APEX-based differential protein abundance analysis of Shigella dysenteriae comparing in vitro and in vivo proteomes

摘要

Shigella dysenteriae type 1 (SD1) is the most virulent of the four Shigella species and is a causative agent of shigellosis. While the critical role of Shiga toxin as a cytotoxin and the organism's ability to invade host epithelial cells have been elucidated, the overall pathogenesis is still not completely understood. In this study, protein abundance changes in SD1 occurring in response to its exposure to the host (piglet) gut environment were analyzed quantitatively using APEX, a label-free quantitation method for absolute protein expression measurements based on spectral counts from mass spectrometric (MS) data and computational predictions of proteotypic peptides. The predicted number of unique proteotypic peptides for each Shigella protein required for APEX calculations was derived from a species-specific SD1 training dataset, which was generated from the 100 most abundant Shigella proteins utilizing an integrated in-house APEX tool.

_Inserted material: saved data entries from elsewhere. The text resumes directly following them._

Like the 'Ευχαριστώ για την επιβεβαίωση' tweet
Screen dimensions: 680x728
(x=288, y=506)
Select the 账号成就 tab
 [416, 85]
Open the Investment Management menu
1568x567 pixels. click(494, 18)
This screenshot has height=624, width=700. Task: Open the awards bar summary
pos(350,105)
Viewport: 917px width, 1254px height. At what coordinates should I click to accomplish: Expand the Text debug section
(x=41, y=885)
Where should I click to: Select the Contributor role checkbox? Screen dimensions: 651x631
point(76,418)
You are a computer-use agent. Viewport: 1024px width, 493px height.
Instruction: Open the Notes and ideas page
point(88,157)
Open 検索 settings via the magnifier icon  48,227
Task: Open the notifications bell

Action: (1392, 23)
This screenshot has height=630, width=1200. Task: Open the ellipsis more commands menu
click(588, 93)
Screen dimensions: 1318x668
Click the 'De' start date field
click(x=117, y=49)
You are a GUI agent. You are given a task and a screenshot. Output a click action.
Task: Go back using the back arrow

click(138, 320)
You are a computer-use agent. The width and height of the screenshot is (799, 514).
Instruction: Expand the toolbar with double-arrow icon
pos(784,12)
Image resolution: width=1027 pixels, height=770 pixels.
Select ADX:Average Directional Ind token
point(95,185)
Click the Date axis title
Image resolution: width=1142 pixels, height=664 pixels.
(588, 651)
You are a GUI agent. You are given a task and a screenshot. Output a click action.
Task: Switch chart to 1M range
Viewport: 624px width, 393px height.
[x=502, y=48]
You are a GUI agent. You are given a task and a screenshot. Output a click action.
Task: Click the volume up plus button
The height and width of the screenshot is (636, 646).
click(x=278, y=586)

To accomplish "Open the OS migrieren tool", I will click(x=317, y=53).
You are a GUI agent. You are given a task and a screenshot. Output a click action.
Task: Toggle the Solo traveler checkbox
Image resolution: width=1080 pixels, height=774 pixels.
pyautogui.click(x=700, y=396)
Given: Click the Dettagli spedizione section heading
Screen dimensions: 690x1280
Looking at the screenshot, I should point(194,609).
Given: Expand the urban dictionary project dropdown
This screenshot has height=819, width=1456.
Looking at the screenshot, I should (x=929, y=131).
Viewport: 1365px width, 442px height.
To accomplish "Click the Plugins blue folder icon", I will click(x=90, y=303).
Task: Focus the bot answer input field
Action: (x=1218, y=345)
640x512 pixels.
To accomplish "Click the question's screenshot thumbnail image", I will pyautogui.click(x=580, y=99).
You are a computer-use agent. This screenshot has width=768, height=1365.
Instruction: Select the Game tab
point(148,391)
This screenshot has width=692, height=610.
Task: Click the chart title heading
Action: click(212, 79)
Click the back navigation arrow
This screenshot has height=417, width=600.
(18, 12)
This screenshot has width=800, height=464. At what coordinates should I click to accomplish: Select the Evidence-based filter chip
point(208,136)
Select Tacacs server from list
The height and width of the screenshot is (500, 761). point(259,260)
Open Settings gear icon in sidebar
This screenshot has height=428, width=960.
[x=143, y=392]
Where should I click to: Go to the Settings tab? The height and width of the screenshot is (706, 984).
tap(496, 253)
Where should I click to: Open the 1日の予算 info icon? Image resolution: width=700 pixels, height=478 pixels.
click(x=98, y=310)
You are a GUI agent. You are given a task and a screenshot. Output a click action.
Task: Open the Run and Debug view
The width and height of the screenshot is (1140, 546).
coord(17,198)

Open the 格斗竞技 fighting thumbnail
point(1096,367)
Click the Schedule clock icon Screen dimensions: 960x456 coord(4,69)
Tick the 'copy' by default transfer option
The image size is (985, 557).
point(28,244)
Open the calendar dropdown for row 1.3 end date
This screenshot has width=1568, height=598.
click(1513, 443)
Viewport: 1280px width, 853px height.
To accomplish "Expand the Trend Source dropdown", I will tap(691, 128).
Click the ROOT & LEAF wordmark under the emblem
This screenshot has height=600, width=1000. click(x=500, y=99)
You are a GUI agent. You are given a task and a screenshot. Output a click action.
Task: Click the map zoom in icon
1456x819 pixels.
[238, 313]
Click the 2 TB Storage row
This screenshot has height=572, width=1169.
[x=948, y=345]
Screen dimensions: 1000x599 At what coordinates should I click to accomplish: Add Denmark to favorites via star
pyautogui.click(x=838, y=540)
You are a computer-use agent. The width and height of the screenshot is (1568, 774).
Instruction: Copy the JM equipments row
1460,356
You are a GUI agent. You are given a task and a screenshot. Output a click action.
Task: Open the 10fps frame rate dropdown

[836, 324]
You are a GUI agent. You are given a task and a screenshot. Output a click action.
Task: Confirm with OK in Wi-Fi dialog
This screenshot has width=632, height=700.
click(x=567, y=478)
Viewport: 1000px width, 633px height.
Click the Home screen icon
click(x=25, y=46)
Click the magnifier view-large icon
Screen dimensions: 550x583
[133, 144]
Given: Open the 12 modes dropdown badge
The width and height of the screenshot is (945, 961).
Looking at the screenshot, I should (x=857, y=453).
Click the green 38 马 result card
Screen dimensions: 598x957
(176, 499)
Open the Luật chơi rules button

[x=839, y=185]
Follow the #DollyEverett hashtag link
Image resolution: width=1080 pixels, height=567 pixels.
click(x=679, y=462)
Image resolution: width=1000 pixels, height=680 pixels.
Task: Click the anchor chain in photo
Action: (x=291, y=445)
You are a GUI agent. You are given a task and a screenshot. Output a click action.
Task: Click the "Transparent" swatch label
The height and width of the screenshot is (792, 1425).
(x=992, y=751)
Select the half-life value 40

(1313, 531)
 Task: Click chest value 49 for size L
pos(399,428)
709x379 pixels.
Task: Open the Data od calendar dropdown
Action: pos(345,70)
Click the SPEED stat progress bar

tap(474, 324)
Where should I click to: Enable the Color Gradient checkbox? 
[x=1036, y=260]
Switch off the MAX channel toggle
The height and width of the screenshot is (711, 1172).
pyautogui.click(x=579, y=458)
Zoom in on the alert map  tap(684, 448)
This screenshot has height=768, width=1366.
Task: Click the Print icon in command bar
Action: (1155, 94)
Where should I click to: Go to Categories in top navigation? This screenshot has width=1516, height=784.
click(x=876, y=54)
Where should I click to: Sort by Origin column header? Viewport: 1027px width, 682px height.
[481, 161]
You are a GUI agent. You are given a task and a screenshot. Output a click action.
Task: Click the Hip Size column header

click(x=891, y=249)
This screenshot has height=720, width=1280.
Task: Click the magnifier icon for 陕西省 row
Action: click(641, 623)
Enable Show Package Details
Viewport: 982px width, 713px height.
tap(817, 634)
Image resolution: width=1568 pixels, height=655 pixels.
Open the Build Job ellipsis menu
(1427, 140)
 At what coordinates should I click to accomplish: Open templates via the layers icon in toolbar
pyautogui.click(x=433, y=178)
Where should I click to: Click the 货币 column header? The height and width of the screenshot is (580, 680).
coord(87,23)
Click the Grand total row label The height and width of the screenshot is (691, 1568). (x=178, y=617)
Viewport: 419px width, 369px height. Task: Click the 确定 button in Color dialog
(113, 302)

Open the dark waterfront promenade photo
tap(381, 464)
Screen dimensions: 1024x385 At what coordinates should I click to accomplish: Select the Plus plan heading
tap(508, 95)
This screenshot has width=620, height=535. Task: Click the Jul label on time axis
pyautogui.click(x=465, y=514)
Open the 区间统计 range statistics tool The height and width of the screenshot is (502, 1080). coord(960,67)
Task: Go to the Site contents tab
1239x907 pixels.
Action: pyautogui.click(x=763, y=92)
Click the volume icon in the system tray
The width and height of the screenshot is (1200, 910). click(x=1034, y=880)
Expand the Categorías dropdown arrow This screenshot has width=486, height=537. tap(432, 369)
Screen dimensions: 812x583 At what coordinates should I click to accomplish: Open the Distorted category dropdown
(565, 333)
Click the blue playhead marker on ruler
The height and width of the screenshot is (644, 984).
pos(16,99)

Differential protein abundance analysis comparing the in vitro and in vivo proteome profiles identified more than 150 proteins altered quantitatively at 99percent statistical confidence, including enzymes involved in nucleotide, protein and energy metabolism. Dramatic increases in protein abundance were also observed for several virulence-associated proteins, thus strongly indicative of the induction of genes encoding virulence-associated proteins upon contact between pathogen and host cells. The identification of differentially expressed virulence-associated proteins from the Shigella in vivo proteome will facilitate future studies of pathogenicity and vaccine development against SD1.